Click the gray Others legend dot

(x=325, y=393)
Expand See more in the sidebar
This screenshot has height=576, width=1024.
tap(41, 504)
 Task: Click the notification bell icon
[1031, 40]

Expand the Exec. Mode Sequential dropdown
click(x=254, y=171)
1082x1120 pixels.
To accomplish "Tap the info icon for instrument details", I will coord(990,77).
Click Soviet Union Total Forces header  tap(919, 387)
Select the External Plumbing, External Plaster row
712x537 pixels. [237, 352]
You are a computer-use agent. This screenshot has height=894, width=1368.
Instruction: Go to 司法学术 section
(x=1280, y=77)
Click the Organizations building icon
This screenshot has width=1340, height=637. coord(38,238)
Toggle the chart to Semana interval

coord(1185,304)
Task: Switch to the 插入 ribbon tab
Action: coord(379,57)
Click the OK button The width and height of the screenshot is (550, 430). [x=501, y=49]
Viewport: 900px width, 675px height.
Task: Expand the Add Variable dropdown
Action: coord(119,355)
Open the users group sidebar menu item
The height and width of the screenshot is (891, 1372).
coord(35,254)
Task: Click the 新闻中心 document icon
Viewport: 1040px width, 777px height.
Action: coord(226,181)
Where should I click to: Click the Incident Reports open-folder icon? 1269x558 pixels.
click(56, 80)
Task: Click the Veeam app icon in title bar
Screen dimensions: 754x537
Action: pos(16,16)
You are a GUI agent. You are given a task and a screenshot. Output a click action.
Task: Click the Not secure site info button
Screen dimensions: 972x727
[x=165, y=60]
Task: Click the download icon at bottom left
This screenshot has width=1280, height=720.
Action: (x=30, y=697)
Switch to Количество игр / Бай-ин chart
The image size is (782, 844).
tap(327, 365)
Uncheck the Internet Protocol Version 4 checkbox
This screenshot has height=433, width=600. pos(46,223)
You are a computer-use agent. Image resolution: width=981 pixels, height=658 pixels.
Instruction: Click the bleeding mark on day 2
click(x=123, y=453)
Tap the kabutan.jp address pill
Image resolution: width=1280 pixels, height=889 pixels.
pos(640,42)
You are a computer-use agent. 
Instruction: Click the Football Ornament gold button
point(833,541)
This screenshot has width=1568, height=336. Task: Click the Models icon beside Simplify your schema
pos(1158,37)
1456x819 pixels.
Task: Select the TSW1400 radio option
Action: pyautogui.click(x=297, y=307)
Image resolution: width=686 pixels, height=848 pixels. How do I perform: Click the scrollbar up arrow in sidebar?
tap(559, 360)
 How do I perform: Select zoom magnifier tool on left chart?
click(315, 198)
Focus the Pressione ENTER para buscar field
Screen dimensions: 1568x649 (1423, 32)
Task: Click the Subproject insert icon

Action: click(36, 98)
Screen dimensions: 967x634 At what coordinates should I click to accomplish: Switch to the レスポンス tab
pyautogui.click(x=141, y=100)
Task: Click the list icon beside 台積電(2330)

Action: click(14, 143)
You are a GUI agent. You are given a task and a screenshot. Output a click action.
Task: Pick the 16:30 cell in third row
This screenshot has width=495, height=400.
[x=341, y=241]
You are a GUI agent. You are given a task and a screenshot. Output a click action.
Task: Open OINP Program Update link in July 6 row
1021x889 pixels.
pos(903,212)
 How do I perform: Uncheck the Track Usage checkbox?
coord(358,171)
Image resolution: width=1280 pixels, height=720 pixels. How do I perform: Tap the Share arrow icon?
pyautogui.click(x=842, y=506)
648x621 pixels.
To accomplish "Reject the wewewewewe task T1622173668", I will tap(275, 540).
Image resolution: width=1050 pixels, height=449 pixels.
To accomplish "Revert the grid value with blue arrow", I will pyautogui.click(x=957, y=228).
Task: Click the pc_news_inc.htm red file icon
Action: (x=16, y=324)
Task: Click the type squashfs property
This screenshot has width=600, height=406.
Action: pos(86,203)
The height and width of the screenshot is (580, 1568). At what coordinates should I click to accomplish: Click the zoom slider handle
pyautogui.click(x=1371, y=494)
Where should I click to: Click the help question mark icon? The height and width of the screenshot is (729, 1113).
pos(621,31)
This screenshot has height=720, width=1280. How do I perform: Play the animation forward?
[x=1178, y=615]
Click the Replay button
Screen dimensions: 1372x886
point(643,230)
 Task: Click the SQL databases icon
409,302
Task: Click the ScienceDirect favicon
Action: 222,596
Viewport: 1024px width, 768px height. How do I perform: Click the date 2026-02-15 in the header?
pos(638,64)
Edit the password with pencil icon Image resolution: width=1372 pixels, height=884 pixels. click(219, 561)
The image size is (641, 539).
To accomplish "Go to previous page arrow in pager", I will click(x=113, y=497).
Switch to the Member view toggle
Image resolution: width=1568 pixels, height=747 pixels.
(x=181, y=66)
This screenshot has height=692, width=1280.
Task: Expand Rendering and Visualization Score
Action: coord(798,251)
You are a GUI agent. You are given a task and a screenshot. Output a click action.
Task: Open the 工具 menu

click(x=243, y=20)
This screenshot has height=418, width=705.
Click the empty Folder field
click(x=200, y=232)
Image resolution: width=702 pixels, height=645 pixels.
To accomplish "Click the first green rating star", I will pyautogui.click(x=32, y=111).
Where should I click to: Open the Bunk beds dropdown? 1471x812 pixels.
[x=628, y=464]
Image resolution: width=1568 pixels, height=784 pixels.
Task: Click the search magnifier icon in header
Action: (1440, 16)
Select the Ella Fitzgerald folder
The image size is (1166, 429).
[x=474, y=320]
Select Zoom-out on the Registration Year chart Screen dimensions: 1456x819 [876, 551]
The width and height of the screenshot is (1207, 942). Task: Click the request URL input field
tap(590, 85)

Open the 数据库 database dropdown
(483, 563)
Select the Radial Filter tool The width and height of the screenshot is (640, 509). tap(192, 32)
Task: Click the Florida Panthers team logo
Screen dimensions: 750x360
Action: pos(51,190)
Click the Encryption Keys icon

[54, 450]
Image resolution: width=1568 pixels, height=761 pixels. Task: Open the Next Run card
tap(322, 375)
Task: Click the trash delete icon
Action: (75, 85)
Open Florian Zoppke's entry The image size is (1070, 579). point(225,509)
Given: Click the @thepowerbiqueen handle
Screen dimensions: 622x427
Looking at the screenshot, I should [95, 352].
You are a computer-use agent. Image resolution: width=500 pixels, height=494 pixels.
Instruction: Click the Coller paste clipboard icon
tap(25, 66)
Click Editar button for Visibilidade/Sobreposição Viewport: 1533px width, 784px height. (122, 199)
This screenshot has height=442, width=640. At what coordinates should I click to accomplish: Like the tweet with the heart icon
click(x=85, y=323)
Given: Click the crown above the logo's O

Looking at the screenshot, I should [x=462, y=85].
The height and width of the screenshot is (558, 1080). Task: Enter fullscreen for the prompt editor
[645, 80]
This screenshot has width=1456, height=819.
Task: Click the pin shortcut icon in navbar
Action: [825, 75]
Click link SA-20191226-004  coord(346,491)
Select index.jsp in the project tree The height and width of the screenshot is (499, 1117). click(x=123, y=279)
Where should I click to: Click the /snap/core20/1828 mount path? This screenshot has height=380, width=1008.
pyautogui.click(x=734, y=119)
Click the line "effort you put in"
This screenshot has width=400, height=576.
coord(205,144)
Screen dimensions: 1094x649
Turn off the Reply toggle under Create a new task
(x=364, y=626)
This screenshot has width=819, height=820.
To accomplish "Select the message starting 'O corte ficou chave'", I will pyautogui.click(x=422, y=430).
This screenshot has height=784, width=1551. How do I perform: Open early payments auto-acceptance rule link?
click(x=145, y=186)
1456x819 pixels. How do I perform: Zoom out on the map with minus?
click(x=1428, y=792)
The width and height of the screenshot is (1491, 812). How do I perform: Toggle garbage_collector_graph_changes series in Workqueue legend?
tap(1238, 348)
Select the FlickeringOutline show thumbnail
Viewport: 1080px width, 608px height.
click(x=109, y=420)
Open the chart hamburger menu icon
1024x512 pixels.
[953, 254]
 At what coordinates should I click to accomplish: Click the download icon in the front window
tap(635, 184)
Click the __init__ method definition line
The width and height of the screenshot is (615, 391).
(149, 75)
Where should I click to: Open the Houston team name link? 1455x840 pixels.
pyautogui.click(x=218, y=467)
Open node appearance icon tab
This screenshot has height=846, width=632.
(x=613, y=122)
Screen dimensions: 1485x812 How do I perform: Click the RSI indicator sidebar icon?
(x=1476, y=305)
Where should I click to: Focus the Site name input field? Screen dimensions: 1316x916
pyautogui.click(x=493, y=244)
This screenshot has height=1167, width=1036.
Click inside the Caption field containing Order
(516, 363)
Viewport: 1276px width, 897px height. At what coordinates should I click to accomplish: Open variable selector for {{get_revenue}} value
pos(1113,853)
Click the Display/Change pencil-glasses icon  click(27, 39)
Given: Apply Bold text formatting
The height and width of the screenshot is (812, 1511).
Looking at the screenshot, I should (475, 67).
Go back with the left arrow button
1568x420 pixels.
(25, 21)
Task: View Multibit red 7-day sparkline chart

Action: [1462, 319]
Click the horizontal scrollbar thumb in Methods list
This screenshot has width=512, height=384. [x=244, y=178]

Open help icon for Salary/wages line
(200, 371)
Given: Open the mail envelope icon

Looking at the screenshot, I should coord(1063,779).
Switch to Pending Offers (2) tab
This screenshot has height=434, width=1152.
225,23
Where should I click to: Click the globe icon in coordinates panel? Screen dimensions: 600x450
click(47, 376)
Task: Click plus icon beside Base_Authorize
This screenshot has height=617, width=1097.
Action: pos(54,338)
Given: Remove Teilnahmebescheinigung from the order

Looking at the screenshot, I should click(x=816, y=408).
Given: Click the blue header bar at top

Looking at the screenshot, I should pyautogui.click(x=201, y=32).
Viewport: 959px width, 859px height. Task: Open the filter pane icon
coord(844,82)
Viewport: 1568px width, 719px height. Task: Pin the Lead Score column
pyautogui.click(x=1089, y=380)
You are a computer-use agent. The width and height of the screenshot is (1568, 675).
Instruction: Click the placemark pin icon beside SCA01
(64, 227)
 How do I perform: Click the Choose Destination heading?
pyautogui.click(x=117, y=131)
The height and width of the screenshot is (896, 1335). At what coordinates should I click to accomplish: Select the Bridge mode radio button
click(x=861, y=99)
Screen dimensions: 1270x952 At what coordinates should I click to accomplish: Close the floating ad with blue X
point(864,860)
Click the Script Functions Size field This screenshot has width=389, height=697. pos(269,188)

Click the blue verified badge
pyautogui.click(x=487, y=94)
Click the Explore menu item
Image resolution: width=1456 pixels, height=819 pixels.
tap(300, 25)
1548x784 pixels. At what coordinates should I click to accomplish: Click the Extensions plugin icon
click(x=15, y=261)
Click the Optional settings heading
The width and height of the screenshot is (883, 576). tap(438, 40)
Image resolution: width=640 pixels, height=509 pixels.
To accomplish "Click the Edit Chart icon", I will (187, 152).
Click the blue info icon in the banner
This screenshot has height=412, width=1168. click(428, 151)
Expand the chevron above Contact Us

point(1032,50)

**Task directions**
Copy everything from the start of the lines down to the line containing "click(x=254, y=171)", both ends included, with each line reproduced exactly.

**Exercise output**
Click the gray Others legend dot

(x=325, y=393)
Expand See more in the sidebar
This screenshot has height=576, width=1024.
tap(41, 504)
 Task: Click the notification bell icon
[1031, 40]

Expand the Exec. Mode Sequential dropdown
click(x=254, y=171)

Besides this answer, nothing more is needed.